» **Instructions to follow**: Reproduce the data exactly. Omit no record.

[Items from a data source]
::::
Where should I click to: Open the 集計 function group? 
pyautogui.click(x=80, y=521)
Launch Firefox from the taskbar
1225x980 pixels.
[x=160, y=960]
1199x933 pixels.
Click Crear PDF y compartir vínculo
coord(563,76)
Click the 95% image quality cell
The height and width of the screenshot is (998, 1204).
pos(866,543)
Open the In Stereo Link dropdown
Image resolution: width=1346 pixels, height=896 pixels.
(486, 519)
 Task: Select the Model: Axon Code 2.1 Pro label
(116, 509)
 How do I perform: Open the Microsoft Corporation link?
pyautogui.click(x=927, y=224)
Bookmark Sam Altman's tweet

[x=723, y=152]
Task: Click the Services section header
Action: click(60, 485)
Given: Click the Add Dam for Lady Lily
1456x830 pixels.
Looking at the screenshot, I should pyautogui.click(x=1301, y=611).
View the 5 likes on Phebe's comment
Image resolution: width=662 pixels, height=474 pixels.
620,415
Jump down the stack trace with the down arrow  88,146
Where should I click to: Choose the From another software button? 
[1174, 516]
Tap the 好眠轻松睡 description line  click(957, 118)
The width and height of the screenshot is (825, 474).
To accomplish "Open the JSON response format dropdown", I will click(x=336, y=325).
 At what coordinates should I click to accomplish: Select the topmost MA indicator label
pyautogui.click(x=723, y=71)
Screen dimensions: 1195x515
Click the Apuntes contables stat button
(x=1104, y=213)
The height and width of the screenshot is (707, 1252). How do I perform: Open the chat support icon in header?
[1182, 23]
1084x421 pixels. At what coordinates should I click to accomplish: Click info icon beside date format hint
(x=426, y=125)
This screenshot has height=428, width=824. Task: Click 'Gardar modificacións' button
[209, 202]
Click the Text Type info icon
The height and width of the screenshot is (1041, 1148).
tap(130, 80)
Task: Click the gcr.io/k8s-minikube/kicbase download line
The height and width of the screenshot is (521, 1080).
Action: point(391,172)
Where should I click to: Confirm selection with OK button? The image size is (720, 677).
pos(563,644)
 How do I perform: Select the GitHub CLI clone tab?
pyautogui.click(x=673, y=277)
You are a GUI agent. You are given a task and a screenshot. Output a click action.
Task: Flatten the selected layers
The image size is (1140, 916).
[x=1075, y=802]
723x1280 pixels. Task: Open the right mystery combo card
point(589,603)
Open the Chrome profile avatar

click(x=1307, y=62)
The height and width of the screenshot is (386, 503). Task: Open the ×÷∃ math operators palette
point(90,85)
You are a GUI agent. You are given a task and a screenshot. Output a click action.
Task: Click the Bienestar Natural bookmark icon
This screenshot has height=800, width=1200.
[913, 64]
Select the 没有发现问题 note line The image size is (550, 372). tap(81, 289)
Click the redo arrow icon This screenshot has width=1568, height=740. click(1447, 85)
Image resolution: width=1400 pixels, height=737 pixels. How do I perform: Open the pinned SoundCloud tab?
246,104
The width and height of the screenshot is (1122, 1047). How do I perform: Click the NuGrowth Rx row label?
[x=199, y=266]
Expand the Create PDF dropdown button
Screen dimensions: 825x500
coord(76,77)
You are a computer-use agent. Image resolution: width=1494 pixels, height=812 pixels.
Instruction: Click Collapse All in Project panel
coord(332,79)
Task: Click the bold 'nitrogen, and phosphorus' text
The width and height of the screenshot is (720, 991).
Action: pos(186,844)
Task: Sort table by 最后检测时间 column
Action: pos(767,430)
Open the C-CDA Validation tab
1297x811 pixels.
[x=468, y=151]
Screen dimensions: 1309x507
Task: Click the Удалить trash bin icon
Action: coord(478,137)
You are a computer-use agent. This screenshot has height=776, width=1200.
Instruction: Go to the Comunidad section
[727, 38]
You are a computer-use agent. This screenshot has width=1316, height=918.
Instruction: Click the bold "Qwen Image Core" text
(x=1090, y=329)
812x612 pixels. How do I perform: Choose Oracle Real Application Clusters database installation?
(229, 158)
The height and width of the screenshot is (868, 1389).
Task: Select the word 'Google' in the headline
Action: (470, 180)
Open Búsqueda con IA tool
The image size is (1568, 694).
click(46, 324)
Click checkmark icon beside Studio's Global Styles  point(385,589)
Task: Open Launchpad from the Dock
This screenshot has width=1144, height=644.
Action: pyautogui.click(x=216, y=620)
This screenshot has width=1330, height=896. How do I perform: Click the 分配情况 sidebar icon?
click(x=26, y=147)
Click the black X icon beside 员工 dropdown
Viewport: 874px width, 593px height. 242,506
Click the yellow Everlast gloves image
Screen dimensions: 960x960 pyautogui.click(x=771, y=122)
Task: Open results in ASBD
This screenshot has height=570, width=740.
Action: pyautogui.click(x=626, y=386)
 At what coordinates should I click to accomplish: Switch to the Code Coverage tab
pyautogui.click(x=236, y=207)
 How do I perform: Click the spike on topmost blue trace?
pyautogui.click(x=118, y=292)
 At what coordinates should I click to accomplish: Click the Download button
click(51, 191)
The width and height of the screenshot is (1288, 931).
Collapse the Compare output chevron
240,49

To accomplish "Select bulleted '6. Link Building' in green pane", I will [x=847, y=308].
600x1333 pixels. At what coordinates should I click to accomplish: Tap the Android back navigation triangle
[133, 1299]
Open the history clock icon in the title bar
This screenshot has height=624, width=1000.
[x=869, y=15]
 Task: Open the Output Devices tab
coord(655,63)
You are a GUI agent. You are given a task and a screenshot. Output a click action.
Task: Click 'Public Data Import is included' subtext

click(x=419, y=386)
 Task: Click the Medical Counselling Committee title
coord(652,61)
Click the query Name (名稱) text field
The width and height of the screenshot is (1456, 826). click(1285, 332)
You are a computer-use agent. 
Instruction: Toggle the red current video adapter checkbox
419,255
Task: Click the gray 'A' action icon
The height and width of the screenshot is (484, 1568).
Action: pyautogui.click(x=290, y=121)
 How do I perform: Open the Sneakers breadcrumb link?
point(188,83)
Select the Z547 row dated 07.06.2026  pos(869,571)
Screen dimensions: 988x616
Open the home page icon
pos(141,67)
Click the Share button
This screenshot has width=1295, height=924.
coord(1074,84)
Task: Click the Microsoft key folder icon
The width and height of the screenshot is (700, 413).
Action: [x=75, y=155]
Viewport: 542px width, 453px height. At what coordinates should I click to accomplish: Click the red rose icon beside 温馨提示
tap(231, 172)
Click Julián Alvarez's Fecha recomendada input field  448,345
::::
» **Reply to the task**:
Where should I click to: Open the 集計 function group? 
pyautogui.click(x=80, y=521)
Launch Firefox from the taskbar
1225x980 pixels.
[x=160, y=960]
1199x933 pixels.
Click Crear PDF y compartir vínculo
coord(563,76)
Click the 95% image quality cell
The height and width of the screenshot is (998, 1204).
pos(866,543)
Open the In Stereo Link dropdown
Image resolution: width=1346 pixels, height=896 pixels.
(486, 519)
 Task: Select the Model: Axon Code 2.1 Pro label
(116, 509)
 How do I perform: Open the Microsoft Corporation link?
pyautogui.click(x=927, y=224)
Bookmark Sam Altman's tweet

[x=723, y=152]
Task: Click the Services section header
Action: click(60, 485)
Given: Click the Add Dam for Lady Lily
1456x830 pixels.
Looking at the screenshot, I should pyautogui.click(x=1301, y=611).
View the 5 likes on Phebe's comment
Image resolution: width=662 pixels, height=474 pixels.
620,415
Jump down the stack trace with the down arrow  88,146
Where should I click to: Choose the From another software button? 
[1174, 516]
Tap the 好眠轻松睡 description line  click(957, 118)
The width and height of the screenshot is (825, 474).
To accomplish "Open the JSON response format dropdown", I will click(x=336, y=325).
 At what coordinates should I click to accomplish: Select the topmost MA indicator label
pyautogui.click(x=723, y=71)
Screen dimensions: 1195x515
Click the Apuntes contables stat button
(x=1104, y=213)
The height and width of the screenshot is (707, 1252). How do I perform: Open the chat support icon in header?
[1182, 23]
1084x421 pixels. At what coordinates should I click to accomplish: Click info icon beside date format hint
(x=426, y=125)
This screenshot has height=428, width=824. Task: Click 'Gardar modificacións' button
[209, 202]
Click the Text Type info icon
The height and width of the screenshot is (1041, 1148).
tap(130, 80)
Task: Click the gcr.io/k8s-minikube/kicbase download line
The height and width of the screenshot is (521, 1080).
Action: point(391,172)
Where should I click to: Confirm selection with OK button? The image size is (720, 677).
pos(563,644)
 How do I perform: Select the GitHub CLI clone tab?
pyautogui.click(x=673, y=277)
You are a GUI agent. You are given a task and a screenshot. Output a click action.
Task: Flatten the selected layers
The image size is (1140, 916).
[x=1075, y=802]
723x1280 pixels. Task: Open the right mystery combo card
point(589,603)
Open the Chrome profile avatar

click(x=1307, y=62)
The height and width of the screenshot is (386, 503). Task: Open the ×÷∃ math operators palette
point(90,85)
You are a GUI agent. You are given a task and a screenshot. Output a click action.
Task: Click the Bienestar Natural bookmark icon
This screenshot has height=800, width=1200.
[913, 64]
Select the 没有发现问题 note line The image size is (550, 372). tap(81, 289)
Click the redo arrow icon This screenshot has width=1568, height=740. click(1447, 85)
Image resolution: width=1400 pixels, height=737 pixels. How do I perform: Open the pinned SoundCloud tab?
246,104
The width and height of the screenshot is (1122, 1047). How do I perform: Click the NuGrowth Rx row label?
[x=199, y=266]
Expand the Create PDF dropdown button
Screen dimensions: 825x500
coord(76,77)
You are a computer-use agent. Image resolution: width=1494 pixels, height=812 pixels.
Instruction: Click Collapse All in Project panel
coord(332,79)
Task: Click the bold 'nitrogen, and phosphorus' text
The width and height of the screenshot is (720, 991).
Action: pos(186,844)
Task: Sort table by 最后检测时间 column
Action: pos(767,430)
Open the C-CDA Validation tab
1297x811 pixels.
[x=468, y=151]
Screen dimensions: 1309x507
Task: Click the Удалить trash bin icon
Action: coord(478,137)
You are a computer-use agent. This screenshot has height=776, width=1200.
Instruction: Go to the Comunidad section
[727, 38]
You are a computer-use agent. This screenshot has width=1316, height=918.
Instruction: Click the bold "Qwen Image Core" text
(x=1090, y=329)
812x612 pixels. How do I perform: Choose Oracle Real Application Clusters database installation?
(229, 158)
The height and width of the screenshot is (868, 1389).
Task: Select the word 'Google' in the headline
Action: (470, 180)
Open Búsqueda con IA tool
The image size is (1568, 694).
click(46, 324)
Click checkmark icon beside Studio's Global Styles  point(385,589)
Task: Open Launchpad from the Dock
This screenshot has width=1144, height=644.
Action: pyautogui.click(x=216, y=620)
This screenshot has width=1330, height=896. How do I perform: Click the 分配情况 sidebar icon?
click(x=26, y=147)
Click the black X icon beside 员工 dropdown
Viewport: 874px width, 593px height. 242,506
Click the yellow Everlast gloves image
Screen dimensions: 960x960 pyautogui.click(x=771, y=122)
Task: Open results in ASBD
This screenshot has height=570, width=740.
Action: pyautogui.click(x=626, y=386)
 At what coordinates should I click to accomplish: Switch to the Code Coverage tab
pyautogui.click(x=236, y=207)
 How do I perform: Click the spike on topmost blue trace?
pyautogui.click(x=118, y=292)
 At what coordinates should I click to accomplish: Click the Download button
click(51, 191)
The width and height of the screenshot is (1288, 931).
Collapse the Compare output chevron
240,49

To accomplish "Select bulleted '6. Link Building' in green pane", I will [x=847, y=308].
600x1333 pixels. At what coordinates should I click to accomplish: Tap the Android back navigation triangle
[133, 1299]
Open the history clock icon in the title bar
This screenshot has height=624, width=1000.
[x=869, y=15]
 Task: Open the Output Devices tab
coord(655,63)
You are a GUI agent. You are given a task and a screenshot. Output a click action.
Task: Click 'Public Data Import is included' subtext

click(x=419, y=386)
 Task: Click the Medical Counselling Committee title
coord(652,61)
Click the query Name (名稱) text field
The width and height of the screenshot is (1456, 826). click(1285, 332)
You are a computer-use agent. 
Instruction: Toggle the red current video adapter checkbox
419,255
Task: Click the gray 'A' action icon
The height and width of the screenshot is (484, 1568).
Action: pyautogui.click(x=290, y=121)
 How do I perform: Open the Sneakers breadcrumb link?
point(188,83)
Select the Z547 row dated 07.06.2026  pos(869,571)
Screen dimensions: 988x616
Open the home page icon
pos(141,67)
Click the Share button
This screenshot has width=1295, height=924.
coord(1074,84)
Task: Click the Microsoft key folder icon
The width and height of the screenshot is (700, 413).
Action: [x=75, y=155]
Viewport: 542px width, 453px height. At what coordinates should I click to accomplish: Click the red rose icon beside 温馨提示
tap(231, 172)
Click Julián Alvarez's Fecha recomendada input field  448,345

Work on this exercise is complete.